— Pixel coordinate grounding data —
****************

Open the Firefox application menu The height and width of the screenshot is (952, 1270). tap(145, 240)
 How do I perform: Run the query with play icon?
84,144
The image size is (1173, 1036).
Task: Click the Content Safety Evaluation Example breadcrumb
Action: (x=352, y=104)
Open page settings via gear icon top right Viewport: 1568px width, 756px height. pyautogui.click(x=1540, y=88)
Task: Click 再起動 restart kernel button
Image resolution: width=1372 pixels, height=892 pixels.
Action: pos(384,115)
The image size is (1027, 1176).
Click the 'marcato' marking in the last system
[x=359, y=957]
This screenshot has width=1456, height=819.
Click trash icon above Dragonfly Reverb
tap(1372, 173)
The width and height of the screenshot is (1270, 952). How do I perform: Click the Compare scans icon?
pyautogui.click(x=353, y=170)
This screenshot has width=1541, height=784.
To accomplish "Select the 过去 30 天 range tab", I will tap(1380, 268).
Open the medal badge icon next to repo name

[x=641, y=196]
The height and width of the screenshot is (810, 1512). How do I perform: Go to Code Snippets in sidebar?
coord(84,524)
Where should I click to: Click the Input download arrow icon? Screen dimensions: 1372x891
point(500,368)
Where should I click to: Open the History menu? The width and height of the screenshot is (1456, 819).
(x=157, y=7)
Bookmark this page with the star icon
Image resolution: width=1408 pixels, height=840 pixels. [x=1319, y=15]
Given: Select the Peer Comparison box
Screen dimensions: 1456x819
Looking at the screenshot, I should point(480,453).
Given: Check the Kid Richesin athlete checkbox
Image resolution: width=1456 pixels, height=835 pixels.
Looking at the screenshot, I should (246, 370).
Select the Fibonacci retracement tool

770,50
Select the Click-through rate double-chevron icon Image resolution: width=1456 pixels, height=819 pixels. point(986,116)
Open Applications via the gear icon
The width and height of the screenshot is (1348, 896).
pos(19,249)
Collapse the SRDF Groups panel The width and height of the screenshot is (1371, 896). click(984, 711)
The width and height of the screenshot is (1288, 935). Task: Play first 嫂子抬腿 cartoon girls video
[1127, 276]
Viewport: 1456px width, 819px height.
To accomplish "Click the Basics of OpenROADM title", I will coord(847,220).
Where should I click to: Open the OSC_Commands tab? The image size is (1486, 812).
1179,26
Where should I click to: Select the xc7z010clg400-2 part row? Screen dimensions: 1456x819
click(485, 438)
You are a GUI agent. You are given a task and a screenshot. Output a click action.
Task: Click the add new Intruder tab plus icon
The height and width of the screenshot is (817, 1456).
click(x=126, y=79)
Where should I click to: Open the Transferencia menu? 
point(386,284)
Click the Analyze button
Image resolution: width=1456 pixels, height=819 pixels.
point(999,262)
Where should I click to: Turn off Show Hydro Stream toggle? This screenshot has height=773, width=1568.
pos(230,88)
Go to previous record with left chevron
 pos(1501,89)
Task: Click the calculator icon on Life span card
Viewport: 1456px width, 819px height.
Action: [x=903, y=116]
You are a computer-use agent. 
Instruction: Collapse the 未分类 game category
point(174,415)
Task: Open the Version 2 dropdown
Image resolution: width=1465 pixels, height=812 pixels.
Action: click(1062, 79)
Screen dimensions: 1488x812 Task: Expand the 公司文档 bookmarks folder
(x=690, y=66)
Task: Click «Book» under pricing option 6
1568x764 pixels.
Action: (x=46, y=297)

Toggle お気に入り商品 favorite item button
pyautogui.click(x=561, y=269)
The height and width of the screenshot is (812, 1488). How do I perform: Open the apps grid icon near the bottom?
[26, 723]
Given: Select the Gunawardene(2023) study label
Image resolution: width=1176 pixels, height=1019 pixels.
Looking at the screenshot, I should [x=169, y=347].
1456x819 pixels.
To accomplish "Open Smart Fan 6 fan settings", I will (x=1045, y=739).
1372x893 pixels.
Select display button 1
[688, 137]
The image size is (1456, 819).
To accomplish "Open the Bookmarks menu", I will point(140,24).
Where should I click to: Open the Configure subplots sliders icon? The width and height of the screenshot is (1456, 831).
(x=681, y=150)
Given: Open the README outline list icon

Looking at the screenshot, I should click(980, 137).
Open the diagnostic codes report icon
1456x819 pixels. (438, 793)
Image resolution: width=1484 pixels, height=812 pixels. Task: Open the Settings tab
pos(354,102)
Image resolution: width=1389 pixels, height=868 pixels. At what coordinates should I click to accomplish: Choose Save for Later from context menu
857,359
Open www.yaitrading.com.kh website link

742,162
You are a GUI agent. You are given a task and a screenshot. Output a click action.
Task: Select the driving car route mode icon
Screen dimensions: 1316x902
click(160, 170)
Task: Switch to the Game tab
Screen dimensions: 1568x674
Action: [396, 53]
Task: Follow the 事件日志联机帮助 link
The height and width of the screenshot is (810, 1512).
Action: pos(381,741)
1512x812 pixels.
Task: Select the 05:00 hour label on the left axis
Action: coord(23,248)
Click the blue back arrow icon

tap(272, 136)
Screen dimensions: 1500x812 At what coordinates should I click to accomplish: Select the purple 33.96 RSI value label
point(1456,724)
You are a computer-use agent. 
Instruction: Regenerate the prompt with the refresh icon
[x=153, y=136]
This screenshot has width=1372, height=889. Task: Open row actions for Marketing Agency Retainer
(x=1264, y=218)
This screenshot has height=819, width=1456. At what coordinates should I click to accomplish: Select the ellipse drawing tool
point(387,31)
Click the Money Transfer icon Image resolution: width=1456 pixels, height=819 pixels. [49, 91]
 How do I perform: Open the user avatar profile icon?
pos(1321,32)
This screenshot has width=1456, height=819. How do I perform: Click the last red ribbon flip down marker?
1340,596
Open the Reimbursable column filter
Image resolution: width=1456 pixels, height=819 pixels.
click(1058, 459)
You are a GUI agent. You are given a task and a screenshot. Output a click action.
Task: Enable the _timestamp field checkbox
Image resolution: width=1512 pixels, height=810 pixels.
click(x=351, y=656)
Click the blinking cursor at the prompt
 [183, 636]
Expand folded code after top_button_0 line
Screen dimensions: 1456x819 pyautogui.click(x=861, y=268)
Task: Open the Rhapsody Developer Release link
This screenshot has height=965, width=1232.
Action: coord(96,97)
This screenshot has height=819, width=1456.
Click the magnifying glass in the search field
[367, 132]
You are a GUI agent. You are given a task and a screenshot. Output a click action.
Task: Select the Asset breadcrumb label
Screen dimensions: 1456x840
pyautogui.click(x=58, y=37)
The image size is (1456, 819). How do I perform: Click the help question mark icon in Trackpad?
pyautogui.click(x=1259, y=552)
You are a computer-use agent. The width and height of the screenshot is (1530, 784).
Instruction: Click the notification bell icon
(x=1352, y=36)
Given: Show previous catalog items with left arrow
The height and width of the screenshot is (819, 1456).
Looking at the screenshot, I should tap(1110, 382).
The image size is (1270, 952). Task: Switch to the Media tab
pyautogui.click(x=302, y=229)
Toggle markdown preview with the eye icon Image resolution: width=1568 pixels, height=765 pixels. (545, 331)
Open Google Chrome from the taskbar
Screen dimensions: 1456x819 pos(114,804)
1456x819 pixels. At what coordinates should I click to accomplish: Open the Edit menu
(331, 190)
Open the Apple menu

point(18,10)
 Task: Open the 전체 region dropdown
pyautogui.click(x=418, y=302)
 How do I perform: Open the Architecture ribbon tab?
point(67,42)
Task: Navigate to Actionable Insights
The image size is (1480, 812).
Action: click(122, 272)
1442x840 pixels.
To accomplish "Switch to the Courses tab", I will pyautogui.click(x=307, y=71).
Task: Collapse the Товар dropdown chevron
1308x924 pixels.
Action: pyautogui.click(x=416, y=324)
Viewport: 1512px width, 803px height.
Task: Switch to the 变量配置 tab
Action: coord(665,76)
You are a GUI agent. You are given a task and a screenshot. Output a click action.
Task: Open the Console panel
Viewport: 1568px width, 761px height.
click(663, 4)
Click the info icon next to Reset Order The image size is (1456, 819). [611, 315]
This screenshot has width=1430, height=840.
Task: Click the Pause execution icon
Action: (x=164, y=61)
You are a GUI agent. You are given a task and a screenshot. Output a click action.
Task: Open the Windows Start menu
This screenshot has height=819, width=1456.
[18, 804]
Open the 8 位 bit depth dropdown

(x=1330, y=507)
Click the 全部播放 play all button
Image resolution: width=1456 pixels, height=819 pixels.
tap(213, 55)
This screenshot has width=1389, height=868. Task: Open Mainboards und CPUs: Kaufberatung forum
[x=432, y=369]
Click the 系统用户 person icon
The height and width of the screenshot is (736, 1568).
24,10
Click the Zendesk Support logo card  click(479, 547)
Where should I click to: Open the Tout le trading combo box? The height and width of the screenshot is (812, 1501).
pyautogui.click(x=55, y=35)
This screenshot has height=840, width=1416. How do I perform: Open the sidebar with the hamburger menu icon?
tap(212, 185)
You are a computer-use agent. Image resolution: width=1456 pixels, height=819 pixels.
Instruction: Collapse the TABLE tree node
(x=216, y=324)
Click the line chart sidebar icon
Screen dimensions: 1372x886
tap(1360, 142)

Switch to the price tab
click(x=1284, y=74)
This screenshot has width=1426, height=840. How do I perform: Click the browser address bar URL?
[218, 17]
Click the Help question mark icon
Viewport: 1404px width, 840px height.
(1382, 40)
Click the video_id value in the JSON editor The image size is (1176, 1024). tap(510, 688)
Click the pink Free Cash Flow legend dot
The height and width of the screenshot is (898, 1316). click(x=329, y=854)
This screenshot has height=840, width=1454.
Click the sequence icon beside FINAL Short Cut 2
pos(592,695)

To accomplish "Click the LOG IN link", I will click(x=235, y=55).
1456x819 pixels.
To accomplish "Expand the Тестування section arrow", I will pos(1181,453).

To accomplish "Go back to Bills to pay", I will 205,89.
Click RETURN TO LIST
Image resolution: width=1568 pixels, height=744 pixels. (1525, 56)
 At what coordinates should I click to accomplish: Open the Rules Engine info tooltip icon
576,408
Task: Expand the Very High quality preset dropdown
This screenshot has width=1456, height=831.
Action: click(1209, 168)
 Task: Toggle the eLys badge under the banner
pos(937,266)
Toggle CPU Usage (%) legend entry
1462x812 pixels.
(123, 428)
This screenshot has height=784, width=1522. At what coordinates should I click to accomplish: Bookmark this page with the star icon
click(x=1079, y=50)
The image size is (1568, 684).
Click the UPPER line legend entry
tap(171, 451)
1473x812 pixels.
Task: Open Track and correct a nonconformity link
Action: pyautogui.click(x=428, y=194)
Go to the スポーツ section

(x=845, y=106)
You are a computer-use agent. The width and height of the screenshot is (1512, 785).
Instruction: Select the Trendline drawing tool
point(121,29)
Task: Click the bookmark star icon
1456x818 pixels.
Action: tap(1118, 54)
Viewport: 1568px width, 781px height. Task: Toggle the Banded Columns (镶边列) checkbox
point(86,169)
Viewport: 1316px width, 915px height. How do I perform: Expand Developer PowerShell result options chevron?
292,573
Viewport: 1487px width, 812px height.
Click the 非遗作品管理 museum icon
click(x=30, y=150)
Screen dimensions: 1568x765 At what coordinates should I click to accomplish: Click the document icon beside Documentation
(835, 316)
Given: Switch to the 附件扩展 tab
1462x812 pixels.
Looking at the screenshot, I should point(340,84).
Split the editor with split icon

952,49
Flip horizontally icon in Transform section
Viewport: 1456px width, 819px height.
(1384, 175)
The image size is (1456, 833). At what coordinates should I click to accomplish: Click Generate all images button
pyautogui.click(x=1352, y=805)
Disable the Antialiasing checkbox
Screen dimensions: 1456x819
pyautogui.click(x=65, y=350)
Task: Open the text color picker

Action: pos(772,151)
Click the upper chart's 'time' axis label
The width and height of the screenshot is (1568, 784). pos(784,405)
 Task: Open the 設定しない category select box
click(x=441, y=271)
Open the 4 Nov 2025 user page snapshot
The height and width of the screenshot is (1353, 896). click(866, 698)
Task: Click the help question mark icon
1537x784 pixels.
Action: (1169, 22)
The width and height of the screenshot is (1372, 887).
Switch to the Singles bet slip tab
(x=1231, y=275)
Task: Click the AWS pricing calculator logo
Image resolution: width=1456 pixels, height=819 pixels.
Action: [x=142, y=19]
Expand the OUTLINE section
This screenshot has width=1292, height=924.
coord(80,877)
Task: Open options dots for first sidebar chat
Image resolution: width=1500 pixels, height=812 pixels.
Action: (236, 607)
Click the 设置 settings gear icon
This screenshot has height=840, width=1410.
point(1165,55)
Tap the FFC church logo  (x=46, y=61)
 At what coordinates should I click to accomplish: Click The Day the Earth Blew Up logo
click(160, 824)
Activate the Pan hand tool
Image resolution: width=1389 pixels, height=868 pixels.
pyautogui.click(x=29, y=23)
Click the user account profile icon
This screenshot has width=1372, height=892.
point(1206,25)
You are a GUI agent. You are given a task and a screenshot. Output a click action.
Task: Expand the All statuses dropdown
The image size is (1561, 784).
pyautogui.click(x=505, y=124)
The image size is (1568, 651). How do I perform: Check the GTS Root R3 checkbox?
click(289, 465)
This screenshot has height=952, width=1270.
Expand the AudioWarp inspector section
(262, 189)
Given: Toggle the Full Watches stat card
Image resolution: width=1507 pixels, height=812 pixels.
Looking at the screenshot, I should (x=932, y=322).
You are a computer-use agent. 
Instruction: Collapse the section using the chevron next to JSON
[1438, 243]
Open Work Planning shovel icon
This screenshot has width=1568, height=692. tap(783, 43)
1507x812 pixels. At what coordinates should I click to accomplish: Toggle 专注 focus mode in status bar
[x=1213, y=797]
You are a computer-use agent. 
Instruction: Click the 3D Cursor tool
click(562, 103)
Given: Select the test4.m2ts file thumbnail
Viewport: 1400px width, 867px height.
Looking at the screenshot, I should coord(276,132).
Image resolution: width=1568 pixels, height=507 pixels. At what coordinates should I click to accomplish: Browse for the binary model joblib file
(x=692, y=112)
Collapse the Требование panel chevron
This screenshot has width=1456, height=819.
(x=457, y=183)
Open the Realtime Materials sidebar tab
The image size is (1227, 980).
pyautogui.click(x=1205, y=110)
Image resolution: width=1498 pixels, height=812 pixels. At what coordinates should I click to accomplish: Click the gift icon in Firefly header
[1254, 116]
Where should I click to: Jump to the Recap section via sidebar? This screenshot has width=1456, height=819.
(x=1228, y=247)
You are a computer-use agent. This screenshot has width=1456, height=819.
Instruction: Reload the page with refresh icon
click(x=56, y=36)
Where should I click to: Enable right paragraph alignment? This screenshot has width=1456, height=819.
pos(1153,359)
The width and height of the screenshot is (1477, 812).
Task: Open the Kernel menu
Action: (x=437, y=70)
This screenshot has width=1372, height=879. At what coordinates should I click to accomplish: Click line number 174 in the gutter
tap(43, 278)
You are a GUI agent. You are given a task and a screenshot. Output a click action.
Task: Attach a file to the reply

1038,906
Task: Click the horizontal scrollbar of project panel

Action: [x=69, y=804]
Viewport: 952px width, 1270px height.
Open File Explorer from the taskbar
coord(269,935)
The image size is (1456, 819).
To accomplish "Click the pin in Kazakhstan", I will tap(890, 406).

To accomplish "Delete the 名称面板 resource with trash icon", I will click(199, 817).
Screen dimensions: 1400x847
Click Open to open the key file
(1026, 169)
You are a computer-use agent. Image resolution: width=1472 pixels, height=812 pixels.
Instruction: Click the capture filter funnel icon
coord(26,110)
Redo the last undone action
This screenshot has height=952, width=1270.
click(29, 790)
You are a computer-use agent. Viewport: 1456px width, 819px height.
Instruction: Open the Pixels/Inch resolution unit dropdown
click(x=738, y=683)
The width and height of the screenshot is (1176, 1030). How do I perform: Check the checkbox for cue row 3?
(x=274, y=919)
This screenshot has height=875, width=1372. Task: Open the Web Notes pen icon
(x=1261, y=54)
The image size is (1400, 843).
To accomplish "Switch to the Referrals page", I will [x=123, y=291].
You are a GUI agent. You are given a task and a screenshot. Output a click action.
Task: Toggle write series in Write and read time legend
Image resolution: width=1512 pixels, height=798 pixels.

****************

— Work request —
In the lines above, find each one with "calculator" and list it.

— Answer —
Task: Click the calculator icon on Life span card
Task: Click the AWS pricing calculator logo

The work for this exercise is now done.